Retype only the lines at the head of the records, first through the one with "Viewport: 821px width, 600px height.", exactly as written.

________________________

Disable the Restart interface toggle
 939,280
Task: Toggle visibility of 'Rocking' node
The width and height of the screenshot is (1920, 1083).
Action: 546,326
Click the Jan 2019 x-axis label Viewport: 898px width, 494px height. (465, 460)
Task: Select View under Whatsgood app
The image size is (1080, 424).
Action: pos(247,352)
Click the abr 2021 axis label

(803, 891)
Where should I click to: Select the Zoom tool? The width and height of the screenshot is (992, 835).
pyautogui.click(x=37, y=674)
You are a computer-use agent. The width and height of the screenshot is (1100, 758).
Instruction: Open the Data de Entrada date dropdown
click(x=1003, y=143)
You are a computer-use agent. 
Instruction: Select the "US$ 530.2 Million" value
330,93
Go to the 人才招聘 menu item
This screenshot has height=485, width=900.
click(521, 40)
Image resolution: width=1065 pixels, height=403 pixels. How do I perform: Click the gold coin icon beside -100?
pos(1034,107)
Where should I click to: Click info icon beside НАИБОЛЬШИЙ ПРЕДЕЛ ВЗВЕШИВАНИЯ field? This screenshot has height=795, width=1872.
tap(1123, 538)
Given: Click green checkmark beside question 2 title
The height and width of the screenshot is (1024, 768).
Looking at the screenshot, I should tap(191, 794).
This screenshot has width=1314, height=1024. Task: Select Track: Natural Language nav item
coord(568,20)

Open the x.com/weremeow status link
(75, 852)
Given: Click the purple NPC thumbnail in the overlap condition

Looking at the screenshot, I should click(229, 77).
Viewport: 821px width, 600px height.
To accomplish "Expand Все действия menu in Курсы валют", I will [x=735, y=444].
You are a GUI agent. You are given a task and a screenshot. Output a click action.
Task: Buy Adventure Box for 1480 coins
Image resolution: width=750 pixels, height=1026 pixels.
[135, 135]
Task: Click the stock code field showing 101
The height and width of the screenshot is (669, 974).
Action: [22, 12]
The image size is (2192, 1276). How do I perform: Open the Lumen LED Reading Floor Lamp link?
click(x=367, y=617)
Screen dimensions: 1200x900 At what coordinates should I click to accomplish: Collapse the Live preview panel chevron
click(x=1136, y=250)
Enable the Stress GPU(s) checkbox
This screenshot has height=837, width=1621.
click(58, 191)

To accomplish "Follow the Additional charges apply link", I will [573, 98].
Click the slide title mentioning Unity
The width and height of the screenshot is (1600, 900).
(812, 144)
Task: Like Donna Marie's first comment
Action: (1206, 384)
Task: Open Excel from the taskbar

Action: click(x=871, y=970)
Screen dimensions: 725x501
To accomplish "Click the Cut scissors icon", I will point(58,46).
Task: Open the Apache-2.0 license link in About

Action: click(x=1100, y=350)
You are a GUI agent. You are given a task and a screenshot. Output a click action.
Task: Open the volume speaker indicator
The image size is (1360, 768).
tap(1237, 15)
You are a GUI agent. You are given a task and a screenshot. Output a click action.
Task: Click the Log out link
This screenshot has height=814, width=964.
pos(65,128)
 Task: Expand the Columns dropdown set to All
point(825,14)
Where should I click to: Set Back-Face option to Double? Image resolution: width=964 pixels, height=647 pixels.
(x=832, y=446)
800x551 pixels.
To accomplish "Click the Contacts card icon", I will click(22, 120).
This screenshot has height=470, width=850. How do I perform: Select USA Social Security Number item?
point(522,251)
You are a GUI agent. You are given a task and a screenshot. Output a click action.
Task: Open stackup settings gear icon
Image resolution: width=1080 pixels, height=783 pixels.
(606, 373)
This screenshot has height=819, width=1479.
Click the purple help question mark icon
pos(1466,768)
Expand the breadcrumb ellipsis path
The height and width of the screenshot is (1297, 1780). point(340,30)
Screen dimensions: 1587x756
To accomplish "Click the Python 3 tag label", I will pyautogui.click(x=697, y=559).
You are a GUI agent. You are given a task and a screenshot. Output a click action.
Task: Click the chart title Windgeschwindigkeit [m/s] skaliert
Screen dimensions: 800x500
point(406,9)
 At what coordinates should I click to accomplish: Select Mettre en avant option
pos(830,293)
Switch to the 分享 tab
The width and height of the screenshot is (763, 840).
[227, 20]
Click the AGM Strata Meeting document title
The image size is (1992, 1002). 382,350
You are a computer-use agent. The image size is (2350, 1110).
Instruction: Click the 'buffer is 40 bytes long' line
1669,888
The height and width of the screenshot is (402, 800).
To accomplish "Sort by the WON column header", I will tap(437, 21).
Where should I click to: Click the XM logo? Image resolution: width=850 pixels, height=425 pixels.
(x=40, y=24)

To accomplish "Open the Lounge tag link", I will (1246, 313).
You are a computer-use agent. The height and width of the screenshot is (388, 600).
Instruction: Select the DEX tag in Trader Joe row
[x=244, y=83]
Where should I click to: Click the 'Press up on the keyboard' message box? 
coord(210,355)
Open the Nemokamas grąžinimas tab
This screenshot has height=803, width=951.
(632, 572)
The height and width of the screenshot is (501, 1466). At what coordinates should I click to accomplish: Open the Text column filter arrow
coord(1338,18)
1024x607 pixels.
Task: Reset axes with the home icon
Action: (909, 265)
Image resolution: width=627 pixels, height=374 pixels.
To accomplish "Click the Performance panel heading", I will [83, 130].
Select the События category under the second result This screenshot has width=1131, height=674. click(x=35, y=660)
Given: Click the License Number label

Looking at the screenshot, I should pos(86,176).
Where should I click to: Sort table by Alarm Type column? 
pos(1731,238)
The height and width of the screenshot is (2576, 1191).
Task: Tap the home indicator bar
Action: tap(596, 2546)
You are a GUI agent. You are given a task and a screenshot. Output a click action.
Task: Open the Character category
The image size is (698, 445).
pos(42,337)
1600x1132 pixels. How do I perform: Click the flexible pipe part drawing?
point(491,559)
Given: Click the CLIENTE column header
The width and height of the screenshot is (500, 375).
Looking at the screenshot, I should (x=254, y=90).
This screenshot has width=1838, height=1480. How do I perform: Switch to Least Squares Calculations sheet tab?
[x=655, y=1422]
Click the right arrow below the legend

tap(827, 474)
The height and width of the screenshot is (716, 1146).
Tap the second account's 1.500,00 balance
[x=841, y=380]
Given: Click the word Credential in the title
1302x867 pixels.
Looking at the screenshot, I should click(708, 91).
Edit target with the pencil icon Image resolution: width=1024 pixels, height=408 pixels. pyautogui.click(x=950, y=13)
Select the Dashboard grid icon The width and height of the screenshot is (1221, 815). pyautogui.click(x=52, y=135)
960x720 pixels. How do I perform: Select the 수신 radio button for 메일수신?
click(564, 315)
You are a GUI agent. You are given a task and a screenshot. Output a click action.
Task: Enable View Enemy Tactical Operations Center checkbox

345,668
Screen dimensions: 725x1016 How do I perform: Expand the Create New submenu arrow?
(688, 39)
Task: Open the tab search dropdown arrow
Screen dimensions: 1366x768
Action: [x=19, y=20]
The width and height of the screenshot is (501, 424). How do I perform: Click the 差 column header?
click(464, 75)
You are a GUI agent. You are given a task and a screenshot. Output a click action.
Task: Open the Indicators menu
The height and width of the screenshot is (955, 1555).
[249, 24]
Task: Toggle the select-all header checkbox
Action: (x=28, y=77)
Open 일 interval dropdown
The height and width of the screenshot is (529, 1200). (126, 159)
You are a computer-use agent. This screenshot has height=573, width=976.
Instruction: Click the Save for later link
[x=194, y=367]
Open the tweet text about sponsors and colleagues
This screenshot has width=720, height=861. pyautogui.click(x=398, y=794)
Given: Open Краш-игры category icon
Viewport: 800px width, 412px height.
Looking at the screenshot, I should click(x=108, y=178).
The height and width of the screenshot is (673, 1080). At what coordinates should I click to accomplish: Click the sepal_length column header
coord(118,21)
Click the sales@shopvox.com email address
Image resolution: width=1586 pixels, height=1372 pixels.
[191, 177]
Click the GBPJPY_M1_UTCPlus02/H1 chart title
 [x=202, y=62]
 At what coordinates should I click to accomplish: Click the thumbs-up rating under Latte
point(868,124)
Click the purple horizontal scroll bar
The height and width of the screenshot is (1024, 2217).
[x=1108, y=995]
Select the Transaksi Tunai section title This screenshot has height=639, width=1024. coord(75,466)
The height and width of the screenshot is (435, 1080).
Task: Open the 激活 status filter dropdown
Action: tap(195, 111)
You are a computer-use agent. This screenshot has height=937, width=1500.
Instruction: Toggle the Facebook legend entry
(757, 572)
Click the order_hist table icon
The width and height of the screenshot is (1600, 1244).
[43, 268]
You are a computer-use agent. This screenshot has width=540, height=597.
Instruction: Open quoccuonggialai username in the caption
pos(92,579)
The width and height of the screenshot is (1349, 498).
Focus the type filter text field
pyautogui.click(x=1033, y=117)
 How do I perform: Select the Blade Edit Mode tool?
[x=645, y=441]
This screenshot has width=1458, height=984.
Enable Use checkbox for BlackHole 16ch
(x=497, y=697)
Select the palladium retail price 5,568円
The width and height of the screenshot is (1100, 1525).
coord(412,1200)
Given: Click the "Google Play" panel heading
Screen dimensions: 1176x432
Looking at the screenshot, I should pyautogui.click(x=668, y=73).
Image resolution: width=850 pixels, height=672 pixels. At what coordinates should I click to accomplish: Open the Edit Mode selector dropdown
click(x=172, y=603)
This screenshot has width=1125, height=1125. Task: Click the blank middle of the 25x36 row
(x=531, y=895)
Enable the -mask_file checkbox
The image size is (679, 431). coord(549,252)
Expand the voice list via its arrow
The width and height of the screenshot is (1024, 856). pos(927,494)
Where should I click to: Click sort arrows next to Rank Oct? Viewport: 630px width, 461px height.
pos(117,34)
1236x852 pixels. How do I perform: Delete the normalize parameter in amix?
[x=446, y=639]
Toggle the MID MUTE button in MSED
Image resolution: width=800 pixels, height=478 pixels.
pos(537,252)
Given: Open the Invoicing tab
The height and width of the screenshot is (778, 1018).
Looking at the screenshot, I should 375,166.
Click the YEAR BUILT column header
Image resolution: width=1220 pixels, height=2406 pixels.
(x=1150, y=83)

________________________

◆ OUTPUT BELOW
Disable the Restart interface toggle
 939,280
Task: Toggle visibility of 'Rocking' node
The width and height of the screenshot is (1920, 1083).
Action: 546,326
Click the Jan 2019 x-axis label Viewport: 898px width, 494px height. (465, 460)
Task: Select View under Whatsgood app
The image size is (1080, 424).
Action: pos(247,352)
Click the abr 2021 axis label

(803, 891)
Where should I click to: Select the Zoom tool? The width and height of the screenshot is (992, 835).
pyautogui.click(x=37, y=674)
You are a computer-use agent. The width and height of the screenshot is (1100, 758).
Instruction: Open the Data de Entrada date dropdown
click(x=1003, y=143)
You are a computer-use agent. 
Instruction: Select the "US$ 530.2 Million" value
330,93
Go to the 人才招聘 menu item
This screenshot has height=485, width=900.
click(521, 40)
Image resolution: width=1065 pixels, height=403 pixels. How do I perform: Click the gold coin icon beside -100?
pos(1034,107)
Where should I click to: Click info icon beside НАИБОЛЬШИЙ ПРЕДЕЛ ВЗВЕШИВАНИЯ field? This screenshot has height=795, width=1872.
tap(1123, 538)
Given: Click green checkmark beside question 2 title
The height and width of the screenshot is (1024, 768).
Looking at the screenshot, I should tap(191, 794).
This screenshot has width=1314, height=1024. Task: Select Track: Natural Language nav item
coord(568,20)

Open the x.com/weremeow status link
(75, 852)
Given: Click the purple NPC thumbnail in the overlap condition

Looking at the screenshot, I should click(229, 77).
Viewport: 821px width, 600px height.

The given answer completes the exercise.